While Nickelson freely admits that the translucent seatbelts the manufacturer introduced were ultimately recalled due to people not knowing whether or not they’d put them on, the work was nonetheless ‘Super important.’
Corporate DEIing
Major American corporations including Harley-Davidson, Google, Meta, Lowe’s, John Deer, Anheuser-Busch and scores of other industry leading brands have publicly shifted away from, or totally dumped, DEI policies citing public backlash and lawsuits over discriminatory practices.
While many companies were quick to jump on the 2020 BLM bandwagon after drug dealer and convicted felon George Floyd died of a drug overdose, many, including Nickolson, initially doubted the authenticity of their commitment to change.

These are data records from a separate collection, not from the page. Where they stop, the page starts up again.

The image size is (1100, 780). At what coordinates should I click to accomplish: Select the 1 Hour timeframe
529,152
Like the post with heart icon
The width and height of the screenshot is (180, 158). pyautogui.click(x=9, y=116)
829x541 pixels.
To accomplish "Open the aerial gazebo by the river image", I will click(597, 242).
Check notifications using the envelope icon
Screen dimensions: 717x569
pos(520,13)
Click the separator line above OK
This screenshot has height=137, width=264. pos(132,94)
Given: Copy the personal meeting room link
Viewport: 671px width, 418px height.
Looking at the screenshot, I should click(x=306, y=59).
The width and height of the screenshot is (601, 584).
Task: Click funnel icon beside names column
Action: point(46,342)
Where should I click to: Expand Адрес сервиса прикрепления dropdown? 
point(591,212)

“I was fresh out of grad school and working at a non-profit women’s shelter in Portland for transwomen when I saw on Reddit that companies needed people like me. Independent thinkers who would shake up the established establishment. I wasn’t sure, but the chance to alter hearts and minds of bible thumping hillbillies really appealed to me. I guess it’s because I care. Plus they barely looked at my resume and offered me six figures to mostly work from home.”

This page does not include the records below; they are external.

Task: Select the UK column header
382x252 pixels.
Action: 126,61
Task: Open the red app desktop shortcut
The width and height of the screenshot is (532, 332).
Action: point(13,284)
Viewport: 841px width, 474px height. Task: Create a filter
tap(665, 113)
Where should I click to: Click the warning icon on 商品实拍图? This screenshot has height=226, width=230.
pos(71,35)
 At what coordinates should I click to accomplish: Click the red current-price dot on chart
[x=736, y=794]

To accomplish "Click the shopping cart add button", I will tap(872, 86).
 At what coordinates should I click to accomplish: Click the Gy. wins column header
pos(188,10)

The Left Can’t MEME or DOGE
It’s not just private companies that are wokewashing their workforce. The US federal government is already seeing an uptick in DEI employees jumping from the sinking ship they commandeered during the Biden/Harris era.
The writing on the wall in the federal bureaucracy that the cost savings team of Elon Musk and Vivek Ramaswamy with their Department of Government Efficiency (DOGE) cull useless programs such as DEI. Government officials have privately leaked that employees involved in DEI have been resigning en masse and their positions are not being replaced by managers fearful of the DOGE.
Crash Test DEI Dummies
Despite the current anti-woke market trends, one of Nickolsons former auto competitors is moving full speed ahead with DEI. Jaguar recently began a bizarre and divisive abstract new ad campaign. It features a diverse group of young people in bright outlandish outfits romping around posing with anvils in the desert without a car insight. The weird new rebranding of the 90-year-old vehicle maker has faced open mockery online with consumers wondering “if the company still sells cars?” with one user on X renaming the classic automobile “Fagular.”
Disillusioned by her companies about face on DEI, Nickolson says that she still believes in the important work she and her colleagues accomplished over the past four years.
“We formed so many valuable work-related connections with all the various ethnic groups in the organization to really get to know ‘the other.’ For example, I found out at our international potluck that burritos and tacos are too different things. Mexicans are so interesting!”
With a sigh and an eye roll, Nickolson picks up the small cardboard box on her desk. She turns to shut off the lights, one last time on the office she spent ‘several hours at every few weeks.’
“Maybe this was always going to happen, corporate America turning its back on the most vulnerable. Or maybe we should have done things slightly differently to not turn the MAGA chuds against us. Or maybe it’s the Transession, I don’t know, but the one thing I will never regret is the four paid months off I took to campaign for Kamala Harris working online from Puerto Vallarta.”